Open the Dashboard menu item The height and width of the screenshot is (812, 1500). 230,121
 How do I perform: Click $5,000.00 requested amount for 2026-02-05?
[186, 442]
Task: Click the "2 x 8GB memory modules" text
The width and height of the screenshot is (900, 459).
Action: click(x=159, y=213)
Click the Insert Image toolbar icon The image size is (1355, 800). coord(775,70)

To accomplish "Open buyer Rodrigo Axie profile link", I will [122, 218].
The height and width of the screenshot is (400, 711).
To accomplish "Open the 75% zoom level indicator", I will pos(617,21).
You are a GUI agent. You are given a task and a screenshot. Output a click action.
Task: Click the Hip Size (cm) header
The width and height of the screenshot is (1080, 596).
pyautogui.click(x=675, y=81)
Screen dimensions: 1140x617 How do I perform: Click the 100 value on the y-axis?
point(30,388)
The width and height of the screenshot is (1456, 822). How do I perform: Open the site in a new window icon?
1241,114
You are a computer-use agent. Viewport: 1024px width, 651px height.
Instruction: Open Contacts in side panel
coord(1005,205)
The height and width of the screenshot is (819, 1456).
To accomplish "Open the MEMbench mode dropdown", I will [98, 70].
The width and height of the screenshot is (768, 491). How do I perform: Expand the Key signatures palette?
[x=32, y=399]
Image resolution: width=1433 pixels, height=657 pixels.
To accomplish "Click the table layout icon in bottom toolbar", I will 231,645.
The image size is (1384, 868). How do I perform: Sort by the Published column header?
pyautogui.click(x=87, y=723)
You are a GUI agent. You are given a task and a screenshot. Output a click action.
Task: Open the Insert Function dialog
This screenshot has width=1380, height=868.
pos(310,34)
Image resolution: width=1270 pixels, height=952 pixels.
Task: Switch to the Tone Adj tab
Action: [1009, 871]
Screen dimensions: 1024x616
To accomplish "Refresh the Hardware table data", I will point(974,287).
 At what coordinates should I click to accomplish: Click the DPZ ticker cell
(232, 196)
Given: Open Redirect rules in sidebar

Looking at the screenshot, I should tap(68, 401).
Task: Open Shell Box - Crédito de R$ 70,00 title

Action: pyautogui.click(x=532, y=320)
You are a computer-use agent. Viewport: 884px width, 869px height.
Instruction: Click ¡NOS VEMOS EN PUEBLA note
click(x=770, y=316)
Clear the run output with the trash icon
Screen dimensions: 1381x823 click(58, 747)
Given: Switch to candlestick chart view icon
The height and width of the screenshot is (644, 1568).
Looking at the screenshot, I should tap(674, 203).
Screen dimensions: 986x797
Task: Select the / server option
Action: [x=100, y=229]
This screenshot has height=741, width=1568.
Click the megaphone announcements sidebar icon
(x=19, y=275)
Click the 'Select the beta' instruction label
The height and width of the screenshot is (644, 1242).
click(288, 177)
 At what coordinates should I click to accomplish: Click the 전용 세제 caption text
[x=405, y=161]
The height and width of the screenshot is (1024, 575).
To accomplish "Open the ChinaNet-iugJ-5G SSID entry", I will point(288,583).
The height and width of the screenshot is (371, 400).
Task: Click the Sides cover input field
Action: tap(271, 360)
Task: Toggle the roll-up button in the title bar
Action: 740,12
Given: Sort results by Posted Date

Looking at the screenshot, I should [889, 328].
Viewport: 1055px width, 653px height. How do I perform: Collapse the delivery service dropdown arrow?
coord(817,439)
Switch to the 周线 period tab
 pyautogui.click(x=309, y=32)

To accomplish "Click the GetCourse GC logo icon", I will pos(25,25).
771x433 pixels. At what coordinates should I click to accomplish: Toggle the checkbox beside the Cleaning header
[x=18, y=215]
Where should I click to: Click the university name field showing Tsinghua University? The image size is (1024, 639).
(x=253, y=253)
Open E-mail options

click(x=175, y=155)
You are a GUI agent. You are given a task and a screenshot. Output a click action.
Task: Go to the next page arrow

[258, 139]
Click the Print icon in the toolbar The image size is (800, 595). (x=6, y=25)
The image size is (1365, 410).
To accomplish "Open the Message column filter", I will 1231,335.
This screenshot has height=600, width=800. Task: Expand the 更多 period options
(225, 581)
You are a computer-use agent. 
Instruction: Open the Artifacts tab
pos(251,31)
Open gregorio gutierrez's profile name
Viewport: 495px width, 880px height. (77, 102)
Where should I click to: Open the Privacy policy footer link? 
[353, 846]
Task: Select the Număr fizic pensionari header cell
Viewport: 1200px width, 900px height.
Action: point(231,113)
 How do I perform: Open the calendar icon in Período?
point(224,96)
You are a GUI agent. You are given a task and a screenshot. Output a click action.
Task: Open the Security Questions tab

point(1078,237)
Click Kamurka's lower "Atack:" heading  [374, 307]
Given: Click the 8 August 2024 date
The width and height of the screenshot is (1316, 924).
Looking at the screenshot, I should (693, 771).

> _Short problem_: Pull out each line of the data above that contains the word "header".

> _Solution below_:
Task: Click the Hip Size (cm) header
The image size is (1384, 868). How do I perform: Sort by the Published column header?
771x433 pixels. At what coordinates should I click to accomplish: Toggle the checkbox beside the Cleaning header
Task: Select the Număr fizic pensionari header cell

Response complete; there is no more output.